Nevada’s state-based public exchange will give consumers more time to sign up for individual health coverage.
Members of the Silver State Health Insurance Exchange Board, the body that governs the Nevada Health Link exchange, voted Thursday to add a 60-day special enrollment period.
The special enrollment period would start March 31, at the end of the ordinary open enrollment period for individual “qualified health plan” coverage, and it would be open to anyone who tried to apply for QHP coverage before March 31 and gave up before selecting and paying for coverage.
Carriers have enrolled 22,000 consumers in individual health coverage through the Nevada exchange. Exchange managers said as many as 300,000 people may have started the application process and given up before choosing QHPs. Another 10,000 have chosen QHPs but have not yet paid the premiums.
Representatives from Xerox, the company running the exchange web and call center enrollment systems, recommended reducing enrollment system capacity strain by limiting access to the special enrollment period to consumers who have selected QHPs and have not yet paid for coverage.
Marie Martin Kerr, a lawyer who sits on the board, said that limiting access in the way would hurt consumers who had a harder time getting through the QHP selection process because they are less familiar with insurance or less comfortable using computers.

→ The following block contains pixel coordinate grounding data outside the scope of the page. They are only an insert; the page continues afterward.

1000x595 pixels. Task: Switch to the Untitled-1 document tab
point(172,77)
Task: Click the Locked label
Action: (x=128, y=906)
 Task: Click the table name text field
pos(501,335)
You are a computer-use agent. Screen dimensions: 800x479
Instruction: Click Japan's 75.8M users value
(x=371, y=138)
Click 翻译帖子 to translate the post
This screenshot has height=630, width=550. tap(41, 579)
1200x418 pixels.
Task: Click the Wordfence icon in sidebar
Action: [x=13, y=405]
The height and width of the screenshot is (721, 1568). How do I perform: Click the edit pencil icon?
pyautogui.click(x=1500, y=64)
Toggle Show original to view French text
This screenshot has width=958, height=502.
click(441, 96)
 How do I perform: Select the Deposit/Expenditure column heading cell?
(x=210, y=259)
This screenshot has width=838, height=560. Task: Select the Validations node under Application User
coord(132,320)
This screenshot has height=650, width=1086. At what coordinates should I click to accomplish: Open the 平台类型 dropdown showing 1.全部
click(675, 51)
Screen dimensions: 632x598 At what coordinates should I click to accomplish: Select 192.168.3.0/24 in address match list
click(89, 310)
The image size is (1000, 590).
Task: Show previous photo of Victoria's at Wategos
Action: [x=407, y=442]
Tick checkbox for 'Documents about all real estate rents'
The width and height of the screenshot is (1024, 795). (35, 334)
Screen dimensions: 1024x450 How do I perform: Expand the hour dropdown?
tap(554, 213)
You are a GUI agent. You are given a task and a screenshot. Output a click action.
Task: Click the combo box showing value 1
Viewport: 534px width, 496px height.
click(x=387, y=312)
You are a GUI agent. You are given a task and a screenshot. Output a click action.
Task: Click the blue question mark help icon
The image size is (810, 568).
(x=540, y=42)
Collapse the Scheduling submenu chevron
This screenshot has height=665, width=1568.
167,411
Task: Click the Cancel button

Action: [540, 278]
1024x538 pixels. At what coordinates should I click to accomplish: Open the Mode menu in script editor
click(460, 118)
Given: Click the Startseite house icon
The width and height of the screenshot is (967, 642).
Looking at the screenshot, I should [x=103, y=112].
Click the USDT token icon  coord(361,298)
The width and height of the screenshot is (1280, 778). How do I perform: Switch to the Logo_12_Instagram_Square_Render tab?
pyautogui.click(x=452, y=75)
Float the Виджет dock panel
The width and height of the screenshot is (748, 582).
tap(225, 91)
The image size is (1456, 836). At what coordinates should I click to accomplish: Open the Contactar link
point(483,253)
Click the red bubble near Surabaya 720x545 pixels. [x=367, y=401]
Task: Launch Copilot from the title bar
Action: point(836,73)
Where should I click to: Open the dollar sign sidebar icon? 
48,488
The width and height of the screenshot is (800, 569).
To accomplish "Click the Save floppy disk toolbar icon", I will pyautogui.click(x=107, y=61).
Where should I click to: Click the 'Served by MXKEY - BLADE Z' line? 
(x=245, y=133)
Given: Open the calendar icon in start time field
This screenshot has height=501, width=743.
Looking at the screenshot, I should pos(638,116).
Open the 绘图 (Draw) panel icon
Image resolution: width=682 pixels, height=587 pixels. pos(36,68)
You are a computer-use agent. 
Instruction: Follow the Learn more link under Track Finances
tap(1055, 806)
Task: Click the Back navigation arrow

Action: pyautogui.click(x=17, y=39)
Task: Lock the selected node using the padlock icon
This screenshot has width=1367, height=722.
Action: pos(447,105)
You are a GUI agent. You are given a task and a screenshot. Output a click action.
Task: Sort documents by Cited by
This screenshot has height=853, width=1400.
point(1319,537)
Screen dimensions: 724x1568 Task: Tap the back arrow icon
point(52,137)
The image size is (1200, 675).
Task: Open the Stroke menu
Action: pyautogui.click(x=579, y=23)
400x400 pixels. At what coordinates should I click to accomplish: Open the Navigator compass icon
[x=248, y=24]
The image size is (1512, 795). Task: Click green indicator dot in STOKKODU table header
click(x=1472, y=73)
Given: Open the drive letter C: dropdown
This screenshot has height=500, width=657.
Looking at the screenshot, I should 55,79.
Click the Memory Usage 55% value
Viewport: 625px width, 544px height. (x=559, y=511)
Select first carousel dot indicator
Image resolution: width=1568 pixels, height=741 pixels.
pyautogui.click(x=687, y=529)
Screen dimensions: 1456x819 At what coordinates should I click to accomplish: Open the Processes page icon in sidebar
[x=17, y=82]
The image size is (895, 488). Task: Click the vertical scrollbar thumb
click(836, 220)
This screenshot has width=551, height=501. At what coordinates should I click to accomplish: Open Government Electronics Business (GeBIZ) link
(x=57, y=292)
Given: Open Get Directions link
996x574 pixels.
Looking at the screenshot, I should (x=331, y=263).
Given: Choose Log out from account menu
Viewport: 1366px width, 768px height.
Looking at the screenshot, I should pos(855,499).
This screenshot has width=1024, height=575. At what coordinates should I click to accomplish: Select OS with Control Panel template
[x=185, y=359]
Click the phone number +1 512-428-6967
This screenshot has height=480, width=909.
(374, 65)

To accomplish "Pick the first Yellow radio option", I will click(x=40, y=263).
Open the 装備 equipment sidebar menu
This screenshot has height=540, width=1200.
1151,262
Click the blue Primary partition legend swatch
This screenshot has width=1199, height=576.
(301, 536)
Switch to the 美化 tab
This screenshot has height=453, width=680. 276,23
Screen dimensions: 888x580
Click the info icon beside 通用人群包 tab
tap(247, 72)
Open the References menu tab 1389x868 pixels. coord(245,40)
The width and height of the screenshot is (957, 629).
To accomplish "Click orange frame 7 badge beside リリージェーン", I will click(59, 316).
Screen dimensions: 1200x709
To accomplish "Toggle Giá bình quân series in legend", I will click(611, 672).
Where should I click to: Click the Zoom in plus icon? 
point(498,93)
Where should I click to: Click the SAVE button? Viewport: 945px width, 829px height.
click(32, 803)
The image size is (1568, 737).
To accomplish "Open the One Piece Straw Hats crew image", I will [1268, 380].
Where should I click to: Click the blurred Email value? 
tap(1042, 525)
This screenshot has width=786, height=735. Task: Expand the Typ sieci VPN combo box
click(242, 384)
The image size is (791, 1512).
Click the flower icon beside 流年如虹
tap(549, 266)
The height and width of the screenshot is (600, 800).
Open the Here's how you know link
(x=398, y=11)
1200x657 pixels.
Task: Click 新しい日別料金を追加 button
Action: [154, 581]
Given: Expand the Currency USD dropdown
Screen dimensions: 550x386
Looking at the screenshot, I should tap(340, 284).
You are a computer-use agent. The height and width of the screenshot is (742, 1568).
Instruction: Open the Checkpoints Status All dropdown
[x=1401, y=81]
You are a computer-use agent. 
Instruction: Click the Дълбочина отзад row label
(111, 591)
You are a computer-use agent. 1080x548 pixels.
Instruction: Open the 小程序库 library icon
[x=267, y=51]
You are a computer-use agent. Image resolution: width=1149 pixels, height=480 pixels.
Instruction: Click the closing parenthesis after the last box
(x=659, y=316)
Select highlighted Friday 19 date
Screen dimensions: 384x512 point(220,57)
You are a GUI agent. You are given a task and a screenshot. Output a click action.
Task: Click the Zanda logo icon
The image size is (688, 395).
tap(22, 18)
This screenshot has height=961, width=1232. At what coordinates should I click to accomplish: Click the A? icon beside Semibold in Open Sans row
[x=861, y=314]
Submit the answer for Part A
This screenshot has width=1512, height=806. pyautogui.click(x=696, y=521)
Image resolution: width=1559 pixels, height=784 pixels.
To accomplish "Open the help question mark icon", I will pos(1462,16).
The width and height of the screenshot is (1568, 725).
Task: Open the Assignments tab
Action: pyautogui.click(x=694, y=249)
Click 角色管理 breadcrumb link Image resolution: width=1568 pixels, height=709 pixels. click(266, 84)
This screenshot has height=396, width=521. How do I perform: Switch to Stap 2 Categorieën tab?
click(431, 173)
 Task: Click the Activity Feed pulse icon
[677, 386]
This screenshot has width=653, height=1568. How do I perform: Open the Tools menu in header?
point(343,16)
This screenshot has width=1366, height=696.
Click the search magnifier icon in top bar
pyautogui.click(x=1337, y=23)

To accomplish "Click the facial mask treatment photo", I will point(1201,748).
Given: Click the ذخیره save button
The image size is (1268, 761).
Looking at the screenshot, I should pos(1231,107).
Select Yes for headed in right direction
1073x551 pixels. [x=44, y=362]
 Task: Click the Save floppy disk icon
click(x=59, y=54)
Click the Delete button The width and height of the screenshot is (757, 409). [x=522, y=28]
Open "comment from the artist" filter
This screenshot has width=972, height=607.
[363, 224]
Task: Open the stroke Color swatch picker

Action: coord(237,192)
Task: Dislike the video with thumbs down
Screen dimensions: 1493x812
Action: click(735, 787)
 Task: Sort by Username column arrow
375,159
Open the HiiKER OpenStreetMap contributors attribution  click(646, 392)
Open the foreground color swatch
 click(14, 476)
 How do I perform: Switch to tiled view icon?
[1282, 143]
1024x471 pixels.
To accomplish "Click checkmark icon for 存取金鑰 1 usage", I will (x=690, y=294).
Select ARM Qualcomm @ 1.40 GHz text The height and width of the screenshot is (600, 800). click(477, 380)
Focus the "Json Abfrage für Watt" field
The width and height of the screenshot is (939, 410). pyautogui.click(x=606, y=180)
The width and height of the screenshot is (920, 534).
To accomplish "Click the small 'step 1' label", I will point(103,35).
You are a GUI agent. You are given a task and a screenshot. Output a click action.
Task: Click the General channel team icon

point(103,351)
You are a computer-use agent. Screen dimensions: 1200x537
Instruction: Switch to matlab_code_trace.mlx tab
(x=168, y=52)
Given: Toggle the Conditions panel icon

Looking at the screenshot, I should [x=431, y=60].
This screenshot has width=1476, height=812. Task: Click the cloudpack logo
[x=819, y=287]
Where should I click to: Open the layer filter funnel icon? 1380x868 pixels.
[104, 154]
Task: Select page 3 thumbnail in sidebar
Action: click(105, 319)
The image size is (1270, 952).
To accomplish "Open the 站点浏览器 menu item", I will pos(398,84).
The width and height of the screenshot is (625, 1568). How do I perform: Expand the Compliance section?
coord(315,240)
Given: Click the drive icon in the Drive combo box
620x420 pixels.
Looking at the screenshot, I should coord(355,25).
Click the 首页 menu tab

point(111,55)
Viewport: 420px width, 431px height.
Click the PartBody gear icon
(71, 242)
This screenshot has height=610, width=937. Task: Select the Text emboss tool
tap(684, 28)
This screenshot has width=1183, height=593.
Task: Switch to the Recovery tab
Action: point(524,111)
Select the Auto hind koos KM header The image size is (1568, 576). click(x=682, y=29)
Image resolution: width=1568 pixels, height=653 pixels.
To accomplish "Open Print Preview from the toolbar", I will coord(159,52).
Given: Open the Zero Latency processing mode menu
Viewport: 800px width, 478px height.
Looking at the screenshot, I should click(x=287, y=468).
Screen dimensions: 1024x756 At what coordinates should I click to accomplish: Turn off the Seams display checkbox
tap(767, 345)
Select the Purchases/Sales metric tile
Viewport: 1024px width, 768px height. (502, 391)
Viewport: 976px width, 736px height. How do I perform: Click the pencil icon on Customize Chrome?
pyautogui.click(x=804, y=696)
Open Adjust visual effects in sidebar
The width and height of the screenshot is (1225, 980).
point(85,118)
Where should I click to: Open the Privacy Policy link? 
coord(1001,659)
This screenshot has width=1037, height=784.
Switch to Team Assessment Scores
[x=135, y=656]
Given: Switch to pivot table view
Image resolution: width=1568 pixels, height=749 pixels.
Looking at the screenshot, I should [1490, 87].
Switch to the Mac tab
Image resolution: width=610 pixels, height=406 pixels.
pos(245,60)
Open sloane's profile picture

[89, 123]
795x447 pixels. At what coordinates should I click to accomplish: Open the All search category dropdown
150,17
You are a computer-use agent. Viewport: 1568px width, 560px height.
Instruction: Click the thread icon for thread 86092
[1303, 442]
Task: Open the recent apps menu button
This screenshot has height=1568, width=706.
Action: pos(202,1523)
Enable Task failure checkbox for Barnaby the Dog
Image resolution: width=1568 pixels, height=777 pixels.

She said the exchange should come up with the capacity to extend the enrollment period for anyone who struggled with enrollment system glitches.
“If Xerox is unable to provide that capacity, perhaps we should be looking at other alternatives,” Kerr said.
Federal and state officials who set up the new Patient Protection and Affordable Care Act public exchange system added the open enrollment calendar rules to try to keep consumers from waiting until they get sick to buy individual QHP coverage.
The open enrollment system started Oct. 1 and is set to end March 31.